Amidst calls from Portugal and others for regular deliberations on maximizing the value of mediation and other “Chapter VI” responses, it is important that member states be clear with themselves about the often-profound degree of difficulty in maintaining the integrity and independence of mediators given the current avalanche of partisan views and “minds made up” long before all relevant evidence and context have been considered.   We are indeed inclined, perhaps more than ever in our recent history, to “jump to conclusions,” to bend facts to suit our personal and political interests, to live in a self-authorized realm of “imaginary emotions,” illusions and fantasies. We have substituted out honest inquiry with conspiracies and rooting interests.  We have cashed out insights that could benefit all for the sake of biases that elevate partial truths to universal status.  And we are amply suspicious of the motives of others, even when it is our own motives that require closer scrutiny.

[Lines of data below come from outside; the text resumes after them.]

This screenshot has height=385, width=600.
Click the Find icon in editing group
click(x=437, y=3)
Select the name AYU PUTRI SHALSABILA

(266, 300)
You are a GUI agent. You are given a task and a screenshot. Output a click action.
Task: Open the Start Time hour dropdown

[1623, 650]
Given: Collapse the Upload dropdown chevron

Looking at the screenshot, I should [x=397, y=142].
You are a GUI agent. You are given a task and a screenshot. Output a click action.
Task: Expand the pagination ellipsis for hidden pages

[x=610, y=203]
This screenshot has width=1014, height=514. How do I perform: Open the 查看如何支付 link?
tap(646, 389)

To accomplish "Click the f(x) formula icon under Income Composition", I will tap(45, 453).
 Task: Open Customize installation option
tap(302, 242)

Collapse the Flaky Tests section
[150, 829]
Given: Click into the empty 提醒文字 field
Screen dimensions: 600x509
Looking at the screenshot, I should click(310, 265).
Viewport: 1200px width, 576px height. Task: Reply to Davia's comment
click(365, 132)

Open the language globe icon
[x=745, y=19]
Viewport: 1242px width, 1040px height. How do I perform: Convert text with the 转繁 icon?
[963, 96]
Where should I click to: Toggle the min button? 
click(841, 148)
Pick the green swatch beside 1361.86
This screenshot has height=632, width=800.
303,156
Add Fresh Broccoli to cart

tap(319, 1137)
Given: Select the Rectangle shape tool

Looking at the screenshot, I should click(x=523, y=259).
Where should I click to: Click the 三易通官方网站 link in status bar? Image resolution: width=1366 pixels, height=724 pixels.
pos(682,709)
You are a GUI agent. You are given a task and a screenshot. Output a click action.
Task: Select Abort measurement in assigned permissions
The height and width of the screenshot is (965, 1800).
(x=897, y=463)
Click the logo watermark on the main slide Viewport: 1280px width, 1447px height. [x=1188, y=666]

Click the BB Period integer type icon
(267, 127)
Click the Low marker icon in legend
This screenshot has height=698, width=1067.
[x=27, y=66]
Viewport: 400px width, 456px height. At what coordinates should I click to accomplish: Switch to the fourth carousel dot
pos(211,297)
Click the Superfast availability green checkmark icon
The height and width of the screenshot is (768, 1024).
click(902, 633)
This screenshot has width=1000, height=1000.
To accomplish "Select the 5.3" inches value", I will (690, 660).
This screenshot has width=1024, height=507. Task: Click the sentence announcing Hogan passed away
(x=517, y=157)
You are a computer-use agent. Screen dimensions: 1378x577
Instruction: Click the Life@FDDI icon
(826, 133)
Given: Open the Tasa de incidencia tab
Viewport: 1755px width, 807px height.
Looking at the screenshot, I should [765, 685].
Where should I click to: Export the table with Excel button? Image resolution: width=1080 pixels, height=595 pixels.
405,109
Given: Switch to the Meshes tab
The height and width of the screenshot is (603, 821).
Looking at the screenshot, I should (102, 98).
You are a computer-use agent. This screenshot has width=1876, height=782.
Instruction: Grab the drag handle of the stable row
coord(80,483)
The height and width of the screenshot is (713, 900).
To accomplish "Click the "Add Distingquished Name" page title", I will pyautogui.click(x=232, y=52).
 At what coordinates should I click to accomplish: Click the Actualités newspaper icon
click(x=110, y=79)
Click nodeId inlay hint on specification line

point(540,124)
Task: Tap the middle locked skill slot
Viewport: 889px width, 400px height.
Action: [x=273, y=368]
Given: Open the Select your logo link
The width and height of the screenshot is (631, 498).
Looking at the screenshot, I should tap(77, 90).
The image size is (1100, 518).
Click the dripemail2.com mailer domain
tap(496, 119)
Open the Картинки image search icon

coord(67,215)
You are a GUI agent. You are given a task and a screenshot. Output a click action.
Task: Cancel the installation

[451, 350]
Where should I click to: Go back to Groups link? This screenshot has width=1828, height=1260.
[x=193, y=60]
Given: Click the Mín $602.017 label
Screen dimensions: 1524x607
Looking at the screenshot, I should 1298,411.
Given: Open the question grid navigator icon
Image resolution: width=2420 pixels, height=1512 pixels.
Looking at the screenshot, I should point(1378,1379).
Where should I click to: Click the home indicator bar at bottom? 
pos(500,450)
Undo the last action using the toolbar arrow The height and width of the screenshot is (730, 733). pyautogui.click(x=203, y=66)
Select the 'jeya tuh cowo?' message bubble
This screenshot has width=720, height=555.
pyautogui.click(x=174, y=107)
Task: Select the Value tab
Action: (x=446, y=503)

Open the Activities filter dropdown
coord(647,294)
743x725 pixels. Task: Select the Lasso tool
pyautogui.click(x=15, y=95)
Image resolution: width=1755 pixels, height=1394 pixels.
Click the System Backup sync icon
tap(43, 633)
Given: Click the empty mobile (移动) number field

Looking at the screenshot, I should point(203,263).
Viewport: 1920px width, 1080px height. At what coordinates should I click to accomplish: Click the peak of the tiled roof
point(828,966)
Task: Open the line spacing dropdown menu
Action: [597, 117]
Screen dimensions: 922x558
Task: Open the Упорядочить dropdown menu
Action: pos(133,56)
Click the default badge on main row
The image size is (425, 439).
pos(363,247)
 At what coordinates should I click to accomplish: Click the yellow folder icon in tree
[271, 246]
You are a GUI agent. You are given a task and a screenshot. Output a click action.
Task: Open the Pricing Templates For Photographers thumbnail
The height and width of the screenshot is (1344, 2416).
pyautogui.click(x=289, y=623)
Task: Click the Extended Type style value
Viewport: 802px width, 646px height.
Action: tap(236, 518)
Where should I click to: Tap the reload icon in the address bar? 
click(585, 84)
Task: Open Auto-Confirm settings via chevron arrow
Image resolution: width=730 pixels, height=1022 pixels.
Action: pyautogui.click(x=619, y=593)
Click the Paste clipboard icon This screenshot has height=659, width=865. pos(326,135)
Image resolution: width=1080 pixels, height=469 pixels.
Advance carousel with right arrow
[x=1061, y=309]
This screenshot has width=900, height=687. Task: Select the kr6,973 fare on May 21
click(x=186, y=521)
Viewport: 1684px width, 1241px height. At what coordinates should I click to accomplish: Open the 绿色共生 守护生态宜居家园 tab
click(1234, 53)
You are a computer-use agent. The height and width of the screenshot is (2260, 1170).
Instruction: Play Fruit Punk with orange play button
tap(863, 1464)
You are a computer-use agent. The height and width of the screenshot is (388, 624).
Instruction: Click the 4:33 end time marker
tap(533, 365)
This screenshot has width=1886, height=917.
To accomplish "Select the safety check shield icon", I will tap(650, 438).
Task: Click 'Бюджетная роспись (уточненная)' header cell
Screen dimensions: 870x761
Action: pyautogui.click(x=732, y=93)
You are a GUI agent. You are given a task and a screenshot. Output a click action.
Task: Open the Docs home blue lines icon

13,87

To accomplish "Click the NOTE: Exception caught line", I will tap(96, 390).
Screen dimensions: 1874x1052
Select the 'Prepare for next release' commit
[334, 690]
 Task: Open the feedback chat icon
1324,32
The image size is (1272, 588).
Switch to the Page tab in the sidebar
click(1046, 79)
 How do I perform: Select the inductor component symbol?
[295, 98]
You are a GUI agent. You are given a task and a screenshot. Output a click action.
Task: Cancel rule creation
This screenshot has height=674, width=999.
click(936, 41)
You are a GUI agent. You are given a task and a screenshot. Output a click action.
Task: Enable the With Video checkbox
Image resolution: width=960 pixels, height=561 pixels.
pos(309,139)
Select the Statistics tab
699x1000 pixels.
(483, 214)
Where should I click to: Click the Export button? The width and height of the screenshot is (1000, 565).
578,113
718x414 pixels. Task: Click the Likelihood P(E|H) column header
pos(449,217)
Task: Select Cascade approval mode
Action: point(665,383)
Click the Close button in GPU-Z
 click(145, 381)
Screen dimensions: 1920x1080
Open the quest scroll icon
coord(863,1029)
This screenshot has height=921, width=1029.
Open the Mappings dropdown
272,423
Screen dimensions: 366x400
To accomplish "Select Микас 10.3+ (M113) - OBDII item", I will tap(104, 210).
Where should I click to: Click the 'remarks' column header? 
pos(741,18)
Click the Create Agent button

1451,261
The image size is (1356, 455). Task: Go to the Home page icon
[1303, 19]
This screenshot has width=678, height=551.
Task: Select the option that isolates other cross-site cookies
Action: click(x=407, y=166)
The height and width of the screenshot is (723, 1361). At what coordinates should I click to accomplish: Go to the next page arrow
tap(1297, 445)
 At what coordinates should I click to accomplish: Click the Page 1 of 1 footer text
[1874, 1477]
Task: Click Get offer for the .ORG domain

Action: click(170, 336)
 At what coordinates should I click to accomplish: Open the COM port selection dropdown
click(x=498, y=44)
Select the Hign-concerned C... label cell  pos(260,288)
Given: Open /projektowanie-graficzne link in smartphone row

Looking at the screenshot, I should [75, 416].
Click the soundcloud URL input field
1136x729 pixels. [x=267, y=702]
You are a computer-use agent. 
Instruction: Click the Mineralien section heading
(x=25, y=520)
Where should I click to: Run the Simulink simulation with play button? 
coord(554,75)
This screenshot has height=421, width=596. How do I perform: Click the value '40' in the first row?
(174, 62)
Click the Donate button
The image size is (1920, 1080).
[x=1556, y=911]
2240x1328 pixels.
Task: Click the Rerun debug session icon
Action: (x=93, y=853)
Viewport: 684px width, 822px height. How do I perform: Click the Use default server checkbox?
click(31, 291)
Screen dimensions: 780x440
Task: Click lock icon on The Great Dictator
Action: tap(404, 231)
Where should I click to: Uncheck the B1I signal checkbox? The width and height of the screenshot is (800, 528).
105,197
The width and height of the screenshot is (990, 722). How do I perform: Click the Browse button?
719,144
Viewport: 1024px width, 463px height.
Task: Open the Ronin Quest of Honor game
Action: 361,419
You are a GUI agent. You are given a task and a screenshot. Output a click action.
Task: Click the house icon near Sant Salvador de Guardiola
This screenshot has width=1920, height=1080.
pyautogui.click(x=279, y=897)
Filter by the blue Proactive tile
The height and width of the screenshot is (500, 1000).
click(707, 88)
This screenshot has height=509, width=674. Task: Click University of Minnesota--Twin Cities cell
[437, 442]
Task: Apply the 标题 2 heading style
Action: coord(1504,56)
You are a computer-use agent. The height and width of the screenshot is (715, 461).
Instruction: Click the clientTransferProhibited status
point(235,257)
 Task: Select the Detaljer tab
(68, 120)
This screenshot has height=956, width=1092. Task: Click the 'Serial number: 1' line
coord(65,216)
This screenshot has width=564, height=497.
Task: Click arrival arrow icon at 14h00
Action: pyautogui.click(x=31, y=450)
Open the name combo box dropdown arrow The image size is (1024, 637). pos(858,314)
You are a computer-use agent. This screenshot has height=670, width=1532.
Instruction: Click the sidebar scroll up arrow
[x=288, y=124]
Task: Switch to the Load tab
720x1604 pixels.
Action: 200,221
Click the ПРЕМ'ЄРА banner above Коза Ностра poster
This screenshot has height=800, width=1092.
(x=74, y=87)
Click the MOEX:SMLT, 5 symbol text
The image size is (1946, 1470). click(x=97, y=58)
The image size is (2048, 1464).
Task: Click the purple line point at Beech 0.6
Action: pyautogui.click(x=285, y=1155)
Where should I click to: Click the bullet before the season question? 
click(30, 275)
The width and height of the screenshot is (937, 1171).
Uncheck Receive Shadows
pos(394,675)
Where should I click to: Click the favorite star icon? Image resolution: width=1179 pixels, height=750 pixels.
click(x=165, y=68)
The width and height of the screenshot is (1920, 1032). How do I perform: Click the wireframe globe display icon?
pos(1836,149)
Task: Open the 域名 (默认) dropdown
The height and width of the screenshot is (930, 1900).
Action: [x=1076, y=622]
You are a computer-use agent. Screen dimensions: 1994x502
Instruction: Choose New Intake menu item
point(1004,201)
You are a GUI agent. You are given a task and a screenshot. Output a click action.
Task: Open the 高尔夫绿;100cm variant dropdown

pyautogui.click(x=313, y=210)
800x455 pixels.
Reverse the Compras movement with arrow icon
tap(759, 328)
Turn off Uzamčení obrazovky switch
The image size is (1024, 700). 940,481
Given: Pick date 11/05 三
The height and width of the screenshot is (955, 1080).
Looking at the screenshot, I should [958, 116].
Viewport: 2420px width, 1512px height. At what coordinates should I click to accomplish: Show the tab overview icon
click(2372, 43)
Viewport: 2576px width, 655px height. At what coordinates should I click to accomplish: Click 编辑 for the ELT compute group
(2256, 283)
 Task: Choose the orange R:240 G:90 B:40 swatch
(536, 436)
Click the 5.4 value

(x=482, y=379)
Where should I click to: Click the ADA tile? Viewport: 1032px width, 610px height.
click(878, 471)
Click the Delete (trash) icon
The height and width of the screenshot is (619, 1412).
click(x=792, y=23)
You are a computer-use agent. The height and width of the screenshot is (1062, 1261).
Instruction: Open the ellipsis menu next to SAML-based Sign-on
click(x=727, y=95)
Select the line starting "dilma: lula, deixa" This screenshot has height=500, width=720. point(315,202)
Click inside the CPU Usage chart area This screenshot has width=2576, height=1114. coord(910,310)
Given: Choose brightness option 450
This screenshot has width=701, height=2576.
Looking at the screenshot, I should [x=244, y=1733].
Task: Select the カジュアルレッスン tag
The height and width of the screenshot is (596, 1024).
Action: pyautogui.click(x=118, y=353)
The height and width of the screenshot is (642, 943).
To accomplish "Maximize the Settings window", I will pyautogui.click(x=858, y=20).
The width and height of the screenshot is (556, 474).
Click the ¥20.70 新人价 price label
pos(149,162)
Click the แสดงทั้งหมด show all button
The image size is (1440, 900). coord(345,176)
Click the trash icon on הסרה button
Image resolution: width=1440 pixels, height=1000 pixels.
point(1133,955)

I have seen a bit of this tendency myself in years of counseling.  At the level of conflicted couples and “neighbors,” suspicion is often palpable.  People are quick to assume that mediators who struggle hard to maintain independence are actually giving in to partisan values and outcomes, that once the curtain of “what is best” is pulled, it will surely reveal grave mis-readings of the “history” that mediators allege (and often honestly strive) to understand.  Indeed, many of us nowadays spend so little time listening to persons and ideas that threaten or oppose us, so little time exploring self-accountability for festering disputes small and large, that we can barely imagine what non-partisan engagement might look life.  Too often, we are simply waiting for the other shoe to drop, for the mediators or counselors to “show their hand” and commit the errors that reinforce our fears of and reservations regarding discussions mostly shielding biased revelations.

During this Arria Formula, a German minister wondered aloud, as a response to the report under consideration, whether Council mandates on mediation, including in the context of peacekeeping operations, are simply “too political to succeed?”  Certainly they are often seen as such by conflict parties, especially those whose biases and rationales for ongoing violence have also been allowed to harden.   But this points to an even larger problem, one we at GAPW strive regularly to identify, and that is the hard road that inevitably leads us back to ourselves.

In the end, as important as carefully worded resolutions and carefully crafted mandates might be, we must take time to address the social climate that we have conspired to create, one enabling the growth of hyper-partisan worldviews, a climate conducive to the insistence on unbiased perfection in our mediators that we are unable to guarantee in ourselves.  If we want less coercive, more inclusive solutions to conflict, and we certainly should, it will take more than discussions about our policy tools and options; it will also take discussions focused on our capacities to engender trust within a security and political environment that is now giving too many people sufficient reasons to withhold the risk of trust altogether.

Slowly, inexorably, our views and affiliations have calcified as dramatically as our arteries.  It is this hardening of hearts, and not a lack of UN Charter guidance on mediation and other non-coercive tools, that constitutes the greatest impediment to the development and implementation of flexible, context-specific, attentive, trustworthy responses to conflict threats. This “other” conversation, the one about our human capacities and barriers to progress we erect ourselves, is one that we would do well not to overlook.